One editor who goes by the name of Dheyward attempted to reason with other editors by telling them that GamerGate isn’t all about harassment and that the pro-GG side were harassed too. His arguments were casually dismissed by PeterTheForth and then ignored. It was as though Dheyward was a little kid speaking up in a room when the adults are trying to have a conversation. However, two lines in the Wikitalk helped further me along the road in my investigation
These editors supposedly don’t take any sides. They edit articles by using reliable sources and after carefully reviewing the facts. So what do they consider to be reliable sources? What is this data they’re looking at? I investigated by checking PeterTheForth’s Wikitalk history to figure out what he considers to be a trustworthy source Before I knew it, I stumbled across a goldmine from A Voice for Men’s talk page.
Listen And Believe
How Men’s Rights Leader Paul Elam Turned Being A Deadbeat Dad Into A Moneymaking Movement is the name of the BuzzFeed article. It’s not a statement in Wikipedia’s voice. BuzzFeed is, like it or not, still considered a reliable source. Grayfell (talk) 07:11, 21 April 2015 (UTC)
Buzzfeed… is considered a reliable source on Wikipedia? If Buzzfeed is a reliable source, then what isn’t a reliable source?
It’s obvious to me now why these Wiki editors believe that GamerGate is about misogynistic harassment, given that every single article about GamerGate from the mainstream media shove that harassment narrative down everyone’s throat. We’ve all seen those articles and we know how terrible and inaccurate they were. ABC itself admitted that they don’t care about GamerGate; they reported it as part of the “War on Women” for ratings.

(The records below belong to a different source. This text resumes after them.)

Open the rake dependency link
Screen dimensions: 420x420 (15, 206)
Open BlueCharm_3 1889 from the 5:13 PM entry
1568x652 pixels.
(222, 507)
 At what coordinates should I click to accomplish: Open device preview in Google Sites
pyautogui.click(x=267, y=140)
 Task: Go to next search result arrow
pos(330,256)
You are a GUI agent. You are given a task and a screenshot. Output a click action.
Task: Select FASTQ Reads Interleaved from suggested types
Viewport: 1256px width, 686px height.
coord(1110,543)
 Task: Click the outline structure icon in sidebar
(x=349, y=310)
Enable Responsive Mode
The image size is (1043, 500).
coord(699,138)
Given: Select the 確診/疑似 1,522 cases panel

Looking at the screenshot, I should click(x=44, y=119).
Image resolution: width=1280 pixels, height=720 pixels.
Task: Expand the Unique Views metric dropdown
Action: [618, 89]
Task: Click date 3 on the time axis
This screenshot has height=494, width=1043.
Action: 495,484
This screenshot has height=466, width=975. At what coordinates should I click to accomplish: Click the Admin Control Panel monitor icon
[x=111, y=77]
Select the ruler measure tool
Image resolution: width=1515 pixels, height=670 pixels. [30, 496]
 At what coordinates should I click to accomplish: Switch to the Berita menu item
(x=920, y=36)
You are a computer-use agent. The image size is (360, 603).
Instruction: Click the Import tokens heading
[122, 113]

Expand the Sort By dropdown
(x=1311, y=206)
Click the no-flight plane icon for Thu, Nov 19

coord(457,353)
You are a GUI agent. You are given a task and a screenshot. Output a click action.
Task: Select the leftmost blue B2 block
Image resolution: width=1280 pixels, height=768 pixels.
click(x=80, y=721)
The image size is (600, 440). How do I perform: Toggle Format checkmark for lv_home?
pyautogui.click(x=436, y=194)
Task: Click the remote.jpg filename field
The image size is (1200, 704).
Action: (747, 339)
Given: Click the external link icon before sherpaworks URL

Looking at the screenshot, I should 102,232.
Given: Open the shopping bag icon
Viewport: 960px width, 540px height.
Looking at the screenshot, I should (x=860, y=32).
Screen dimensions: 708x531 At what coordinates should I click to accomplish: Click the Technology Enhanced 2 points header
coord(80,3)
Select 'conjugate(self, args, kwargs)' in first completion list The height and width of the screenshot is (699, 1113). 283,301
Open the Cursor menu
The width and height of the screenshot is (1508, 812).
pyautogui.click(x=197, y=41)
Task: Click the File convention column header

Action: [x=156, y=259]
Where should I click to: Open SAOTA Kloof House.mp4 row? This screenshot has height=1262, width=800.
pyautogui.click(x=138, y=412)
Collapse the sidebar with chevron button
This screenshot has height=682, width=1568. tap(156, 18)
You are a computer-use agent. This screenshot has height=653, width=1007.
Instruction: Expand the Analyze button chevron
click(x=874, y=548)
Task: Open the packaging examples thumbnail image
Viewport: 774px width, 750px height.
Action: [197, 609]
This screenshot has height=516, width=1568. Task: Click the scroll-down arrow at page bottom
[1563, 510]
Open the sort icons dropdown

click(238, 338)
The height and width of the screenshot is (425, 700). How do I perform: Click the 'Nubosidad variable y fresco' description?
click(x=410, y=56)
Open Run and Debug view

Sadly, In the world of Wikipedia, ABC is a reliable source and a random blog post by a random person is not a reliable source, even if ABC reported everything wrong and the random blog post got everything right. This is Wikipedia’s logic, and this is why their editors portray GamerGate the way that they did. As long as the source is considered “reliable,” they will listen and believe without question. Given that’s how they operate, these editors don’t understand how anyone can believe that GamerGate is nothing but a harassment movement:
The Guardian also points to her being a target of Gamergate harassment: “As well as persistent low-level harassment for the past two years, the attacks stepped up a notch in August 2014 when Sarkeesian was identified as one of the key targets of “#gamergate”. Ostensibly a campaign against corruption in journalism but in practice a grassroots attack on feminist critics in gaming, Gamergate has led to at least three prominent women in gaming having to take action over threats of violence.” Kaciemonster(talk) 18:58, 13 May 2015 (UTC)
Wikipedia editors edit articles using sources they consider to be “reliable.” As long as the website has a reliable reputation, every words in the article is treated as fact. Wikipedia editors are incapable of using logic to determine what’s right and wrong. You can show them evidence that disproves what they wrote in their articles, but the editors are not going to take you seriously because you are a random person and therefore not a “reliable” source.
The same logic applies to GamerGate, which is why it’s no surprise that the GamerGate page on Wikipedia is the way it currently is. Don’t expect the page to change anytime soon. Hell, it’s only a matter of time before they rename the title page “Holocaust 2.”